Endocrine abnormalities

Also effecting both immune and nervous system functions are endocrine factors. Men with CP/CPPS are more likely to have other chronic pain conditions such as irritable bowel syndrome, fibromyalgia, and chronic fatigue syndrome [73]. One of the common findings in chronic pain conditions is alterations in the hypothalamic–pituitary–adrenal axis [74, 75]. Similar findings have been reported in CP/CPPS. On awakening, serum cortisol levels rise; there is a significantly greater cortisol rise in men with CPPS compared to controls [76]. Men with CPPS also have a lower baseline ACTH level and blunted ACTH rise in response to stress than men without symptoms [76]. One report has indicated reduced activity of CYP21A2 (P450c21), the enzyme that converts progesterone to corticosterone and 17-hydroxyprogesterone to 11-deoxycortisol [77].

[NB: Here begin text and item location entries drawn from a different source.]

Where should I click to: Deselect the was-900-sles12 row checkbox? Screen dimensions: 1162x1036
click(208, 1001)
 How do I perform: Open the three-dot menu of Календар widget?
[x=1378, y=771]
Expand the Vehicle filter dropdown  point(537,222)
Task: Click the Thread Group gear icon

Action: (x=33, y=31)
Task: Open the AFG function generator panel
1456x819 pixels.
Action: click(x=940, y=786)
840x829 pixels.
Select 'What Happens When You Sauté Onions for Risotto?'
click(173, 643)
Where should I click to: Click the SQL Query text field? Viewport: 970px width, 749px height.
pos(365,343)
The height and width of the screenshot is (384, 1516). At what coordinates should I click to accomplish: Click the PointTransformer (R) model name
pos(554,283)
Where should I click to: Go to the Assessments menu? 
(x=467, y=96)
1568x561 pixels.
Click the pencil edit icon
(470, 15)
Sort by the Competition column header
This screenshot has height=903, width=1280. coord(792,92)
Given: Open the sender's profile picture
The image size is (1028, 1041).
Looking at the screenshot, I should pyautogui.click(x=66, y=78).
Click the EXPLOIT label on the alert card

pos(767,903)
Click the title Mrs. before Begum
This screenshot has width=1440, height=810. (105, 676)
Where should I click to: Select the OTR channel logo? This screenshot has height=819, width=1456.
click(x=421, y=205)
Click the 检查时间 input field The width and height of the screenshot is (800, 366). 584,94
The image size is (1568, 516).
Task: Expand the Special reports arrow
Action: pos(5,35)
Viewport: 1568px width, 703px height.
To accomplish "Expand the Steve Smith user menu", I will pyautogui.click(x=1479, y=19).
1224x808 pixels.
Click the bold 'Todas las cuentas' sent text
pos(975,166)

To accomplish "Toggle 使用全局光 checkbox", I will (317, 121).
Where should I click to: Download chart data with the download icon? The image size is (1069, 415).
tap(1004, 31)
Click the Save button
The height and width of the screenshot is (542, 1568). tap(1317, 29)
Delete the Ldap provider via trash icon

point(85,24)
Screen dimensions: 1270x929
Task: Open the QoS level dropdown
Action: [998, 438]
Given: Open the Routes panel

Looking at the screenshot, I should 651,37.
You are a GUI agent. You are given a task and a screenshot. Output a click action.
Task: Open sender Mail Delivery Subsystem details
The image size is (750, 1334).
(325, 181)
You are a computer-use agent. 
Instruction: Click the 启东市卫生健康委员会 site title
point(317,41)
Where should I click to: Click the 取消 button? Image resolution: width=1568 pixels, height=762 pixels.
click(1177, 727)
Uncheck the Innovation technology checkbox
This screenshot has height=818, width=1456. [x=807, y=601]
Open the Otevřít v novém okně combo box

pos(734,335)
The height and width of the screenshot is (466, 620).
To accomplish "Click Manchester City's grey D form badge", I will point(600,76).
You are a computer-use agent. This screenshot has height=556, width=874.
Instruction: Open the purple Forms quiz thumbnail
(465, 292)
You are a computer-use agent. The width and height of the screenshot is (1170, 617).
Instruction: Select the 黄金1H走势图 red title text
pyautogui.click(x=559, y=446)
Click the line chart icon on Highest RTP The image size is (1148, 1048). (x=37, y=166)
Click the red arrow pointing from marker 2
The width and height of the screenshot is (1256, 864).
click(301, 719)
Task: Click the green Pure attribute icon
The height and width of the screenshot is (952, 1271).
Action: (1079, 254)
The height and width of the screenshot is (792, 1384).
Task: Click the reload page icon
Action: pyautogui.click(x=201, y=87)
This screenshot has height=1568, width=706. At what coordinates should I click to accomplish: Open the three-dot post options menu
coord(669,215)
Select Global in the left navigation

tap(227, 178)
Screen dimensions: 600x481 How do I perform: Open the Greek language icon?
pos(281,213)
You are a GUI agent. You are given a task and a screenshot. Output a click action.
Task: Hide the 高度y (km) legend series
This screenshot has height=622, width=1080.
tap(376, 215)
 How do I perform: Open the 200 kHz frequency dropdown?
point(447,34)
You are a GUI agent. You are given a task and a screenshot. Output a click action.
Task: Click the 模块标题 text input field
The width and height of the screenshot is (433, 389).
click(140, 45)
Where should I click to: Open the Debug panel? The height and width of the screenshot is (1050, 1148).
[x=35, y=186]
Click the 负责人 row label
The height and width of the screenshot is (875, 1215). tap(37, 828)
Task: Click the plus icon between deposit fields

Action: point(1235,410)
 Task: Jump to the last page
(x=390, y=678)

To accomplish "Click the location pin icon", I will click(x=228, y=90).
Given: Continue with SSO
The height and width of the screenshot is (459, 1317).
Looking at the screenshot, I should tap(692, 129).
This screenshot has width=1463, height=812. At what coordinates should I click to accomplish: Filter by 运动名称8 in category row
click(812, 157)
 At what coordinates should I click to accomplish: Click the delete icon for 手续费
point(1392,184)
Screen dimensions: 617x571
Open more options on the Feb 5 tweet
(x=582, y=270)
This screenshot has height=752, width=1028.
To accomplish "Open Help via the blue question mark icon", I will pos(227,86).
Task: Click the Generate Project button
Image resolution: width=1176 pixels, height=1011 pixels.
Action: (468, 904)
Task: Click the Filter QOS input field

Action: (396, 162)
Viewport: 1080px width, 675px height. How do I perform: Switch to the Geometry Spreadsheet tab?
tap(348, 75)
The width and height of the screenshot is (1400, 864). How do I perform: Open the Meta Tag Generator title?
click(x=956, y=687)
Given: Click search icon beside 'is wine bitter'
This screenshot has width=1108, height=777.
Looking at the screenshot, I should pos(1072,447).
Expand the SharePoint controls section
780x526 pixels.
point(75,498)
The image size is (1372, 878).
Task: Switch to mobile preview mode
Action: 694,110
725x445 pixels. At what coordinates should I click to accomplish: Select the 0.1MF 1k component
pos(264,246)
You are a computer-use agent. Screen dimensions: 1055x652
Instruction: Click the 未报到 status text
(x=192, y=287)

Genetic predisposition to CP/CPPS

The idea of genetic differences that may predispose CP/CPPS patients to develop the condition has been explored in several targets. Differences in the DNA sequence, or polymorphisms, have been identified in the promoter regions of several cytokines. Polymorphisms in the genes or promoters for IL-10 AA and TNF-α are associated with low IL-10 [78] or TNF-α production [79]. In one study, significantly more men with CPPS expressed the IL-10 AA genotype compared to controls (11 of 36, 31 % vs. 33 out of 272, 12 %; p = .007) [80]. All eight IIIa patients had the low TNF-α production genotype. There was no difference in the TNF-α genotype in the 22 IIIb patients versus 272 controls but all 8 of the IIIa patients had the low TNF-α genotype. The cytokine polymorphisms also correlated with the clinical response to treatment with the antioxidant quercetin. Differences have been reported in the frequency of three alleles near the phosphoglycerate kinase (PGK) gene, between CPPS patients and controls [81]. The alleles differed in the number of short tandem repeats (STRs). The PGK1 gene in the region assessed has been found to be associated with familial prostate cancer, hypospadias, and androgen insensitivity. Another gene in the same region of the X chromosome, Xq11–Xq13, is the androgen receptor [82]. This finding raises the possibility of androgen insensitivity or dysfunction in the pathogenesis of CPPS. Dinucleotide sequences have also been found to be common in genes for neural development [83]. Investigation of SNPs in the gene for manganese superoxide dismutase has reported significant differences between men with CP/CPPS and controls but not between category IIIa and IIIb CP/CPPS [84]. The enzyme levels of manganese superoxide dismutase and glutathione peroxidase were higher in control subjects than prostatitis patients, indicating lower antioxidant status in men with CP/CPPS.

Conclusion

It was much easier to discuss mechanisms in prostatitis when all symptoms were thought to come from an infection. We now know that CP/CPPS is nothing if not a chronic pain syndrome. The complexity of chronic pain conditions is becoming apparent. There are a myriad of possible phenotypes that may be seen [85]. Figure 1 outlines the author’s current perspective on the development of CP/CPPS. It is unlikely that a given insult such as infection, trauma, or even extreme stress will cause symptoms in all individuals. Men who develop CP/CPPS probably have some risk factor or factors that predispose them to developing chronic pain. The common denominator is then neurologic alteration. The neurological insult is modified by immune and endocrine factors; deficits in these areas can contribute to the chronic state. Finally, the biological insult must be put into the psychosocial context to produce each patient’s pain experience. Much like we are also responsible for dermatologic lesions in the genitourinary organs, we are responsible for treating a chronic pain condition that occurs in our area of interest. We must become on some level a pain doctor.